Best of Daily Reflections: A Call to Consistent IntegrityDaily Reflection / Produced by The High Calling
“If you are faithful in little things, you will be faithful in large ones. But if you are dishonest in little things, you won’t be honest with greater responsibilities. And if you are untrustworthy about worldly wealth, who will trust you with the true riches of heaven? And if you are not faithful with other people’s things, why should you be trusted with things of your own?”
Many of us live disintegrated lives. We live one way at work and another way at home. We follow one code of behavior when we’re at church and another when we’re out with our friends. We cut moral corners when we think nobody’s looking, but try to do the right thing when we’re in the spotlight. We tell “little white lies” when they don’t seem to matter, but claim to be honest people deserving of trust from others.
We live such fractured lives quite naturally, partly because of habit, partly because of what we’ve seen around us, and partly because our culture endorses such lack of personal integrity. How many times have we heard that it’s just fine for a political leader to lie to his wife, just as long as he is good at his public job? We disconnect private and public life, as if such disintegration is no big deal.

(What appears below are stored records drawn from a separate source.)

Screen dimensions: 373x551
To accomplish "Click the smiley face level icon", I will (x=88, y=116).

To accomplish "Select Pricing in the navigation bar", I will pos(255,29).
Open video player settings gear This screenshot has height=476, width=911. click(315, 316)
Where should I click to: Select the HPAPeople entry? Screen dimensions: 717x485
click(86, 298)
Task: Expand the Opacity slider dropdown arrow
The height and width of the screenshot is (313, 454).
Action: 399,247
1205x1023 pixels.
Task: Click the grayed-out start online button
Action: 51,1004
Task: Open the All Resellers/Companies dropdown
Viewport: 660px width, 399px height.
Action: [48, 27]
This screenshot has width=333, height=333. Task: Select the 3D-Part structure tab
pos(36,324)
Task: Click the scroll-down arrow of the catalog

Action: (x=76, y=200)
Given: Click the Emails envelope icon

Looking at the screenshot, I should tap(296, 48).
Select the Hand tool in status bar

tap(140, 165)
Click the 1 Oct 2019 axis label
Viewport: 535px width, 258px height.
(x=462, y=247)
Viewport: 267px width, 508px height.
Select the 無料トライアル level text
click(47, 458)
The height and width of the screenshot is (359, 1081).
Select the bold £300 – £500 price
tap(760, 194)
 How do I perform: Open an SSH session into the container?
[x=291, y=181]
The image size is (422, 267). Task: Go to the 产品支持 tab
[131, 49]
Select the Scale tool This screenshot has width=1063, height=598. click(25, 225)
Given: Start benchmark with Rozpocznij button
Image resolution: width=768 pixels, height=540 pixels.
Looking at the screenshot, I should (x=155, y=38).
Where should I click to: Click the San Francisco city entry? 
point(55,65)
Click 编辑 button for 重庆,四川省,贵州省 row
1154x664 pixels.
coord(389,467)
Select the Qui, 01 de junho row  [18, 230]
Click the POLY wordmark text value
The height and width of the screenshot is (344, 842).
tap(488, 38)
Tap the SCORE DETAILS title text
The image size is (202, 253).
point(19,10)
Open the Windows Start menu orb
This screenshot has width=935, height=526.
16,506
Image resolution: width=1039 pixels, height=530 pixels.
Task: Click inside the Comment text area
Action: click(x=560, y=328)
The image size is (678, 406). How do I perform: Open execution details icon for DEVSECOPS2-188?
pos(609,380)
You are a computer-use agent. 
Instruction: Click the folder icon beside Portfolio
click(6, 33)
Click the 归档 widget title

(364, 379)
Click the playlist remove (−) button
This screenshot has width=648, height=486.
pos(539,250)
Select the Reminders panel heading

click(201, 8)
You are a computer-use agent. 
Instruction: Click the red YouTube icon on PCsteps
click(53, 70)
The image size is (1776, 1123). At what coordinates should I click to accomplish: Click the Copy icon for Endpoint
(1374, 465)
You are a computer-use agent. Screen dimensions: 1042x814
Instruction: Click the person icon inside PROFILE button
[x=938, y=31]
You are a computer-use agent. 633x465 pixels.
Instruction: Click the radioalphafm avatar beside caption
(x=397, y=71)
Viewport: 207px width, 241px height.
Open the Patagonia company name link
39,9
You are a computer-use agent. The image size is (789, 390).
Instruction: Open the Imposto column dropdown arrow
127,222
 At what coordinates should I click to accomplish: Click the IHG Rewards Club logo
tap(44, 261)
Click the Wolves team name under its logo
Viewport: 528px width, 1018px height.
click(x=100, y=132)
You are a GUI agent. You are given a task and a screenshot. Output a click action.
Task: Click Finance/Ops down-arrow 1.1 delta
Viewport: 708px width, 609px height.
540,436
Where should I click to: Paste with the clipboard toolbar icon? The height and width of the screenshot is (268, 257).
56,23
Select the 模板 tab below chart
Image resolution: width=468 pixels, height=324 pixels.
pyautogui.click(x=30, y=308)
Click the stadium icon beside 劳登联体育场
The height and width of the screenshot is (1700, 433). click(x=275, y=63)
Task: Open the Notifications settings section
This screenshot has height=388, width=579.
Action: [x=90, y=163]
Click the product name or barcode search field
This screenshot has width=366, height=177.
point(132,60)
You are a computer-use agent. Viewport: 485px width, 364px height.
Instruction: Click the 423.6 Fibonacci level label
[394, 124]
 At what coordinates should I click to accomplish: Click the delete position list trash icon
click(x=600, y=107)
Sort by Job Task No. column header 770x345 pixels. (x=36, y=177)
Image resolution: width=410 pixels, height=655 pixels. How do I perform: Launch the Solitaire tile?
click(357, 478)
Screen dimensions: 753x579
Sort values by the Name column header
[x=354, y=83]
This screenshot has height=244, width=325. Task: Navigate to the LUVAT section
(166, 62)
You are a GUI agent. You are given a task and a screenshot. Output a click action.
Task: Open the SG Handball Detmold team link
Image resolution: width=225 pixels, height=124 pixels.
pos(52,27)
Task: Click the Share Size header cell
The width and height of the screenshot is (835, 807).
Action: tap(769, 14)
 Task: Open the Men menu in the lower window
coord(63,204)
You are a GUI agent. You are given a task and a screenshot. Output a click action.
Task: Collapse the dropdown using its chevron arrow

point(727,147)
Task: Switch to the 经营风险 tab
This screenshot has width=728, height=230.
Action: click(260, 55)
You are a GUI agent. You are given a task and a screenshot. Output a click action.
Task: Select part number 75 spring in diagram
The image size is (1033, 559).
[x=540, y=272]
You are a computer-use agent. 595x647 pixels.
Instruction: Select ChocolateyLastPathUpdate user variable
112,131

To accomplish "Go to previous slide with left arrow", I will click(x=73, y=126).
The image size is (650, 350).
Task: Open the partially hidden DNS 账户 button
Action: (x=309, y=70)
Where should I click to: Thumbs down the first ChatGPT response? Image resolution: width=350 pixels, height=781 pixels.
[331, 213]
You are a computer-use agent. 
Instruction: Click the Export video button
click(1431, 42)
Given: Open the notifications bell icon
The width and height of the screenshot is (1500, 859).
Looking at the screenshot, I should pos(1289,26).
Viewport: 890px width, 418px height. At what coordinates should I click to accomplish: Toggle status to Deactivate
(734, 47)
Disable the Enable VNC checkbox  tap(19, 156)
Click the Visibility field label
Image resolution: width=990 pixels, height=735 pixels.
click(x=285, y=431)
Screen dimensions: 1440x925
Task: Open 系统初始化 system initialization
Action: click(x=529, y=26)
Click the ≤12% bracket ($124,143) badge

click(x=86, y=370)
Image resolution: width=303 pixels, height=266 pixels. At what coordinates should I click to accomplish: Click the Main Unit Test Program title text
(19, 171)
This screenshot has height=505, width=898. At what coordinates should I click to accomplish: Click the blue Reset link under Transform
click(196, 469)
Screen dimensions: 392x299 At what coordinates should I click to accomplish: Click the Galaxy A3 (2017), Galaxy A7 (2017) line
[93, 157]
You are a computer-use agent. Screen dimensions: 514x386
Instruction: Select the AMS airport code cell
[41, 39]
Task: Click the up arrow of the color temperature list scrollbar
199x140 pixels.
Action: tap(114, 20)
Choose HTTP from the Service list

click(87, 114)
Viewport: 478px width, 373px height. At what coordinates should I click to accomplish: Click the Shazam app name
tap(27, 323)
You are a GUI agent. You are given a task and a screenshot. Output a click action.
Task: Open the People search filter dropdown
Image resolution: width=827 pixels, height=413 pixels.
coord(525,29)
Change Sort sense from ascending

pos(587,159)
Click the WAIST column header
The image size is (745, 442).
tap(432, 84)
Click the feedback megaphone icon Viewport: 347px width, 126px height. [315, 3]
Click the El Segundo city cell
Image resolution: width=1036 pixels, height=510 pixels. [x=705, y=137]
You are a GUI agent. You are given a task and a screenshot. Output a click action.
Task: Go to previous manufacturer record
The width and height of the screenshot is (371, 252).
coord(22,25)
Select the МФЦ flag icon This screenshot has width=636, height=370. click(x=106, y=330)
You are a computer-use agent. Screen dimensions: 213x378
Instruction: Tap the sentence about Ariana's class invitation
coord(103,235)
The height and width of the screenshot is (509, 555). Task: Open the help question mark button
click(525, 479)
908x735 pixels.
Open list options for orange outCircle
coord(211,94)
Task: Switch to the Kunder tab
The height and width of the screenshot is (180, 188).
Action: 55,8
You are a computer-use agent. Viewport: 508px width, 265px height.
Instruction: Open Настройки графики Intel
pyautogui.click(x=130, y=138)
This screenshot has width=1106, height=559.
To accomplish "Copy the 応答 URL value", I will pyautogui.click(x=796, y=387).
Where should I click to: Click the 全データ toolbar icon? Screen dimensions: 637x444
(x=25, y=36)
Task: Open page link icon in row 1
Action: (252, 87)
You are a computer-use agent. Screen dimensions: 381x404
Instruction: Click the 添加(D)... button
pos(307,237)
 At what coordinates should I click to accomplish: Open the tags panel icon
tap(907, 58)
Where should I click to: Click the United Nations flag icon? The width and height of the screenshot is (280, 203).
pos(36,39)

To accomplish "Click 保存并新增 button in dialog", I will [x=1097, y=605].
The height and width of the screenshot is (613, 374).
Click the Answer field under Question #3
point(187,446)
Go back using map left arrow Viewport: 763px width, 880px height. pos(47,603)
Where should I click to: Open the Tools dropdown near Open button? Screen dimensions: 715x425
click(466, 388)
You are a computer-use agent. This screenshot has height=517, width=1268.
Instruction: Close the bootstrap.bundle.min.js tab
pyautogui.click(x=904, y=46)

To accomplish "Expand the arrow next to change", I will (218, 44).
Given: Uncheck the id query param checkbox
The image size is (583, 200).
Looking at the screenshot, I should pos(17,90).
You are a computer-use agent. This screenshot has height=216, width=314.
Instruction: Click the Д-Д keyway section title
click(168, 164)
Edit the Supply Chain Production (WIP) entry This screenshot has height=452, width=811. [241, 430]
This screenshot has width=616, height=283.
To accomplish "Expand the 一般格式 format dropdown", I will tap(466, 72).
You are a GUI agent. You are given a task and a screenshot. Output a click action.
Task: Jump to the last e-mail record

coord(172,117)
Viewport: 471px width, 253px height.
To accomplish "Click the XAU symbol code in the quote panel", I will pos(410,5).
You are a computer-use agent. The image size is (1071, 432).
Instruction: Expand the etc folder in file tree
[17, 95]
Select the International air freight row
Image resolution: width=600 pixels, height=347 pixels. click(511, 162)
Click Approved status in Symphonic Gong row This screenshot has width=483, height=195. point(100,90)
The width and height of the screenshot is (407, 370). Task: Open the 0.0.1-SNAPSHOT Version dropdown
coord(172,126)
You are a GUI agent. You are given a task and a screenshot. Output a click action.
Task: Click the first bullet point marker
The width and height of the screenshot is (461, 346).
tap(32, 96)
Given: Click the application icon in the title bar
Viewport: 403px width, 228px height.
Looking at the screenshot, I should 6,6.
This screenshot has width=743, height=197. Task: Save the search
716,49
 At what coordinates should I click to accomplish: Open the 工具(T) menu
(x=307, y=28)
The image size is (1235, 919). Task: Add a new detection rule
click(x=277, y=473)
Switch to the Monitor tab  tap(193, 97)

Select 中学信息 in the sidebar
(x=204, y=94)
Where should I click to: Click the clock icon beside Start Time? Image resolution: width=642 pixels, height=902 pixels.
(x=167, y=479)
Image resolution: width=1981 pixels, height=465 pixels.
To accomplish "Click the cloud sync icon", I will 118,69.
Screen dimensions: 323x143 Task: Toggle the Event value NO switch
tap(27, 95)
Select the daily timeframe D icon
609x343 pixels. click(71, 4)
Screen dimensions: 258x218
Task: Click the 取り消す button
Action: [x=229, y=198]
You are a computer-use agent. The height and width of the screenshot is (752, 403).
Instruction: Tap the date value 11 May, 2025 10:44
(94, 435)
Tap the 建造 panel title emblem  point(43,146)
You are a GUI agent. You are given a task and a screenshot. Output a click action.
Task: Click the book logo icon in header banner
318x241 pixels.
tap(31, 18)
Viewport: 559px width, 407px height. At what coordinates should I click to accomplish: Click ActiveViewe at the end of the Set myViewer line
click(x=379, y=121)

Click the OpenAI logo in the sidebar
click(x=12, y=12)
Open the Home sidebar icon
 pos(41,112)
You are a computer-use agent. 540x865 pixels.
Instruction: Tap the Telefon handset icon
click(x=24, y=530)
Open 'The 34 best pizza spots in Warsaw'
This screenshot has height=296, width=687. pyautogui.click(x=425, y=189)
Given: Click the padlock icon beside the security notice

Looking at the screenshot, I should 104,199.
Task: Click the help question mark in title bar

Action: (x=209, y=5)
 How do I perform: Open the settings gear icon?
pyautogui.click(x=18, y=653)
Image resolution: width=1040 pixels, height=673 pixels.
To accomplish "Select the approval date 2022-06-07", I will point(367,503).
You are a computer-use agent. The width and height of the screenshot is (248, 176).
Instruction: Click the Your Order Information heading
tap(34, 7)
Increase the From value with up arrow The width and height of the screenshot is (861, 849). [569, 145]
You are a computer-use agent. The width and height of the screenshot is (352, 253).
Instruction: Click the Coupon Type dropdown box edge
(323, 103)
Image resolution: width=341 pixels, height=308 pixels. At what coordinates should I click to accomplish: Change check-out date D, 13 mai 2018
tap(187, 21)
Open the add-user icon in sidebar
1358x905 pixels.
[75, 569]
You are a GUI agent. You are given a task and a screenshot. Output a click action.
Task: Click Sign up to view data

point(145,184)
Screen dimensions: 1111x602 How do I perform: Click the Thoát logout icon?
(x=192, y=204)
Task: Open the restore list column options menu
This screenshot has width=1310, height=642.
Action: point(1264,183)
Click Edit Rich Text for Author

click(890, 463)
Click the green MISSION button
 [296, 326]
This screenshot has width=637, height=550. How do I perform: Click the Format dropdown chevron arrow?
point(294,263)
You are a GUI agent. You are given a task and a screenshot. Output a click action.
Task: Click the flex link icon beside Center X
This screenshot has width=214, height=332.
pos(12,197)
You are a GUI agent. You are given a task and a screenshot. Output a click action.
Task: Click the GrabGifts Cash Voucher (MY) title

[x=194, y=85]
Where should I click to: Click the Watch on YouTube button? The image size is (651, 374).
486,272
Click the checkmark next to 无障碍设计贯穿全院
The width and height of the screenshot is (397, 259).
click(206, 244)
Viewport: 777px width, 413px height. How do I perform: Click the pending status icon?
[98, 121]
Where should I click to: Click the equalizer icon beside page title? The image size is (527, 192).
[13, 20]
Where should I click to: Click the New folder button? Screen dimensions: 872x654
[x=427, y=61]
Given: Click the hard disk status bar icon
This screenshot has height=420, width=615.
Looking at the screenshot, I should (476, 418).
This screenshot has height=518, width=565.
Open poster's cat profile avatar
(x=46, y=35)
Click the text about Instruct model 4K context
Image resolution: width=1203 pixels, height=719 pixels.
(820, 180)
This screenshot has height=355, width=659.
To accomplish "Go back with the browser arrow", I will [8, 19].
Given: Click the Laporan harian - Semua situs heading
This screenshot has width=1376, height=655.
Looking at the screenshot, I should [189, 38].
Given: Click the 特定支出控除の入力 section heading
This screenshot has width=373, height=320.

Jesus thought differently. He said that if you are faithful in little things, you will be faithful in large ones too. By implication, you will not be faithful in the big things if you are not faithful in the little ones. The same is true, according to Jesus, when it comes to honesty. He even connects stewardship of financial resources with taking care of God’s riches.
Jesus helps us to understand that we are not meant to live splintered lives. How we live in private cannot be distinct from how we live in public. We are called to a life of consistent integrity, consistent wholeness, consistent living no matter the context. Of course, we will all fail at times in our effort to live this way. But our failures do not mean the vision of Jesus is wrong. They mean, rather, that we must confess them to the Lord and ask him to help us live each moment in a way that honors him and serves the interests of his kingdom.
QUESTIONS FOR FURTHER REFLECTION: As you think about your life, are there places where you struggle with consistent integrity? Why is it hard for you to live in a godly way in these settings? What should you do if your workplace seems to require a way of life that is contrary to Jesus’ ethical vision? What helps you to be a person of integrity in every facet of your life?
PRAYER: Dear Lord, this passage challenges me to take a good, long look at my life. Where am I falling short in my integrity? Where do I give myself the freedom to be selfish rather than self-giving? Where do I excuse my behavior because “nobody will know”? Where do I cut corners, thinking that it doesn’t matter if I am trustworthy in little things?
Help me, Lord, to see my life as you do. Give me the courage to name my inconsistencies and shortcomings. Help me to confess them to you. Give me a fresh vision for living each moment for your purposes and glory. By your grace, may I live each day with consistent integrity. Amen.